■ **Short task**
Identify every line in the entries below that contains the word "Example", matching case exactly, and copy each such line.

Entries from a pointing dataset
-------

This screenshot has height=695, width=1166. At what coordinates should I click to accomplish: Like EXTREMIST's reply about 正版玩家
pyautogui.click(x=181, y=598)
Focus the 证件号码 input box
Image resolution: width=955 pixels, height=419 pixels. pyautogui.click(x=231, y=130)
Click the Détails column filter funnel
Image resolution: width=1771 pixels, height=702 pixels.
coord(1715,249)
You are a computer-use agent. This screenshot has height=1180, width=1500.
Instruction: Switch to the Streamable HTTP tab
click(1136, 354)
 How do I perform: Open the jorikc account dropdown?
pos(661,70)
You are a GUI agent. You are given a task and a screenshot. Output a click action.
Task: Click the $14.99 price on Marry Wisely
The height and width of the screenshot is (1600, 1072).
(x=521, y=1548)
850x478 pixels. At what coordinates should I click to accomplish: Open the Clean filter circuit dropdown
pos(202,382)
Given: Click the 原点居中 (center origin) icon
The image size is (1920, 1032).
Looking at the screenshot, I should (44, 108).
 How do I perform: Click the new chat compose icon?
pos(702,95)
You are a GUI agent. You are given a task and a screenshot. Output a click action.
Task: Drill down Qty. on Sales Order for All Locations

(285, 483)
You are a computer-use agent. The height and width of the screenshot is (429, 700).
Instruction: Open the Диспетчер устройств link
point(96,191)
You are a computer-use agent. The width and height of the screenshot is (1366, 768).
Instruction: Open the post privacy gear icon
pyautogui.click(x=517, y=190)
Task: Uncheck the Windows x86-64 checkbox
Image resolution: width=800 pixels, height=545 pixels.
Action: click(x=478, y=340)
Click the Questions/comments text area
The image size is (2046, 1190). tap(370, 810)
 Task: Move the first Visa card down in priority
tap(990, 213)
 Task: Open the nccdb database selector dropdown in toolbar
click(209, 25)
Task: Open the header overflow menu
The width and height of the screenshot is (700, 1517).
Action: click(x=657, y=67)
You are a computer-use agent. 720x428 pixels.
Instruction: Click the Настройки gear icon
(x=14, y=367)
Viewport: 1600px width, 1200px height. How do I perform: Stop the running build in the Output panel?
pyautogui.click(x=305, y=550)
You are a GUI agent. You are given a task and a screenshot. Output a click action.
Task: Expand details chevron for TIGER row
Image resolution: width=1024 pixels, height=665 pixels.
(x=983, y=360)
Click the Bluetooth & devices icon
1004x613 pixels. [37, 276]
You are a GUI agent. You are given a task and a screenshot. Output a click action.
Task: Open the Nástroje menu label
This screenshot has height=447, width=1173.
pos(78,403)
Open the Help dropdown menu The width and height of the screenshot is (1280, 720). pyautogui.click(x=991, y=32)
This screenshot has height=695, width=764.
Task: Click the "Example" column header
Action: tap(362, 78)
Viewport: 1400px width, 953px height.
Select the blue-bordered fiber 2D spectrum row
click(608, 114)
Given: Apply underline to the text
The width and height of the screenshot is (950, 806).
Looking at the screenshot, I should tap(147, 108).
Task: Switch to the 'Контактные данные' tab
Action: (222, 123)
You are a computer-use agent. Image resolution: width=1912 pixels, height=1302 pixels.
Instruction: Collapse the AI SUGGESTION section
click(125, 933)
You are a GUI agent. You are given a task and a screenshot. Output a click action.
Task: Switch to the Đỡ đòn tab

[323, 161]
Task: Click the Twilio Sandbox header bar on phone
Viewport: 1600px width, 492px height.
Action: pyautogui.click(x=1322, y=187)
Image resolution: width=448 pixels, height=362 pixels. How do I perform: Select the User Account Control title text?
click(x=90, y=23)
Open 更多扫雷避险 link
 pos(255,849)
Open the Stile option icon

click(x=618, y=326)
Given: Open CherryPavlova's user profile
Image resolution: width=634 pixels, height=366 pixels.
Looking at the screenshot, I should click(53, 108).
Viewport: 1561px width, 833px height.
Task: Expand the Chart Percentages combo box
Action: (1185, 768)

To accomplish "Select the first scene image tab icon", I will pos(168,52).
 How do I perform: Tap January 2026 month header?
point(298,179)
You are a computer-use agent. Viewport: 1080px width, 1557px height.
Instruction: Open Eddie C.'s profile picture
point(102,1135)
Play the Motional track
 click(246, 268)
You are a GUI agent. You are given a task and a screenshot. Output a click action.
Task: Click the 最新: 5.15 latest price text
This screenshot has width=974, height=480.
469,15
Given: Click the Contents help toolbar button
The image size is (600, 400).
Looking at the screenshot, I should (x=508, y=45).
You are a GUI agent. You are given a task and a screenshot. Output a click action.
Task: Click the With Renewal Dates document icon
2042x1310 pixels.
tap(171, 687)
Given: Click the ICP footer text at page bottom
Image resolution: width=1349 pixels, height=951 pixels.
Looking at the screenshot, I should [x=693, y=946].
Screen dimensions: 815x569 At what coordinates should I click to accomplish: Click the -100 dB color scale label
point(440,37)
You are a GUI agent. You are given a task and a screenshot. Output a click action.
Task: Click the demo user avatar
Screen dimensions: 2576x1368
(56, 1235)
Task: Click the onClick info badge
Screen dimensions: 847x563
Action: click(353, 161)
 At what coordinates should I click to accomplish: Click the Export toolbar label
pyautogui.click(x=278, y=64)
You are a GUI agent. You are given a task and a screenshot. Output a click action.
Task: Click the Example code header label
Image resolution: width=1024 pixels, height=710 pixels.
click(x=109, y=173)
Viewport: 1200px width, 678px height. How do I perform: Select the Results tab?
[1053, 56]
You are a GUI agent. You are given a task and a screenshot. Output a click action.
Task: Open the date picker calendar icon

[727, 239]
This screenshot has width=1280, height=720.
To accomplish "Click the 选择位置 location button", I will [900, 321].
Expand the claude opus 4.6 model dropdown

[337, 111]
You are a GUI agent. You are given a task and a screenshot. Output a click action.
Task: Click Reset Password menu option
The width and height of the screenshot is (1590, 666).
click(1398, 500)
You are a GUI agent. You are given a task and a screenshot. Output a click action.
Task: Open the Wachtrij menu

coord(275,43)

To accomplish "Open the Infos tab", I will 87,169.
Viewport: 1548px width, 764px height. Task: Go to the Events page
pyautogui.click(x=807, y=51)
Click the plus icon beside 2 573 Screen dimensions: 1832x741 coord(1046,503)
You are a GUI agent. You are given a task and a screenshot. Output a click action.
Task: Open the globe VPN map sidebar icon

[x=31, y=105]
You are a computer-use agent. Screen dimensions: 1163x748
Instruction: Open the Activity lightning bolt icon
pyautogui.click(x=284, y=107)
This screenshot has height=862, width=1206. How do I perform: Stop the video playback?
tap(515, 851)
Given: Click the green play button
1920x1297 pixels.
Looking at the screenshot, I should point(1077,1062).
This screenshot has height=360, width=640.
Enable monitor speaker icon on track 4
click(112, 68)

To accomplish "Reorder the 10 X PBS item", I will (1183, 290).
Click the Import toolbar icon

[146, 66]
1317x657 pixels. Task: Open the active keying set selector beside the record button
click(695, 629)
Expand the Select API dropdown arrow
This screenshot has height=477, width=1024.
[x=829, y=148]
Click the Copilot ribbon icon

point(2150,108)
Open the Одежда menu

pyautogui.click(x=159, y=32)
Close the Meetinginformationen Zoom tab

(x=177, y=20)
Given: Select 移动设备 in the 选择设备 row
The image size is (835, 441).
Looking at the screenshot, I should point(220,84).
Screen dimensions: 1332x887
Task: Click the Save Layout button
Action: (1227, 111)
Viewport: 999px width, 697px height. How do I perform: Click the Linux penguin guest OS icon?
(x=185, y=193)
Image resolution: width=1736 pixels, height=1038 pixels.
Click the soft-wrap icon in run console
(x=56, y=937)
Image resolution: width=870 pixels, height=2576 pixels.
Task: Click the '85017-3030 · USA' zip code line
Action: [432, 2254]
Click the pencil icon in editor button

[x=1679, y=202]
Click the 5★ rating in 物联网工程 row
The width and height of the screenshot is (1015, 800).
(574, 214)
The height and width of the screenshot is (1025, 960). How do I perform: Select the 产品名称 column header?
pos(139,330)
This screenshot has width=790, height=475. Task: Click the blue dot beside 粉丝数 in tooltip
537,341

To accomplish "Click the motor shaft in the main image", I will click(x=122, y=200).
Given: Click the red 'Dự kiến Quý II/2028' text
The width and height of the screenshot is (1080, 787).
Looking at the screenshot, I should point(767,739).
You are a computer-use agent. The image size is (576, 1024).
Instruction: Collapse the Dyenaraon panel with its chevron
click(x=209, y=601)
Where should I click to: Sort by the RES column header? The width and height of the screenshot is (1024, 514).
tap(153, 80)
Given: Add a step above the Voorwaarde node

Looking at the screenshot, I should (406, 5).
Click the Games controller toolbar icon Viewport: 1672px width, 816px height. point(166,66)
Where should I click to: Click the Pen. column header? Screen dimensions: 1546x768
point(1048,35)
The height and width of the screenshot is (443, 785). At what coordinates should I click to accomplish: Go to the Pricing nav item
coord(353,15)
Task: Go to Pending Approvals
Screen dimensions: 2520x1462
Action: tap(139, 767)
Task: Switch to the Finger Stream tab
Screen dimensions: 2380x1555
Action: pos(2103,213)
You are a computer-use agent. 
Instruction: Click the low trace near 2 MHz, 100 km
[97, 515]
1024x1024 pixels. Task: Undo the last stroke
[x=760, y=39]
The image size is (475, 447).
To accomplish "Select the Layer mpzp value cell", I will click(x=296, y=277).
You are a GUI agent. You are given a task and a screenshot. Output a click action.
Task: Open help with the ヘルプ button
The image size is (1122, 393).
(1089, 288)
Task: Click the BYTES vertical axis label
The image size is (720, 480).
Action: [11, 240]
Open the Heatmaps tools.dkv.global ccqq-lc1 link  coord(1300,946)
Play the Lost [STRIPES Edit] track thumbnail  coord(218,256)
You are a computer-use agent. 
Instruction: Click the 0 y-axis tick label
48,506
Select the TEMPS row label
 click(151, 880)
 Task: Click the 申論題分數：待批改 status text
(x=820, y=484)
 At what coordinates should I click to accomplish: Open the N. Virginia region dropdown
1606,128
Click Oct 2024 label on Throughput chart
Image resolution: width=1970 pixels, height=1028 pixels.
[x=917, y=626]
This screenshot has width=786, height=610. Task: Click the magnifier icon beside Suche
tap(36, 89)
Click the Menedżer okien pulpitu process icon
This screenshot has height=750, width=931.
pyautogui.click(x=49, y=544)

-------

■ **Result of the task**
Task: Click the "Example" column header
Task: Click the Example code header label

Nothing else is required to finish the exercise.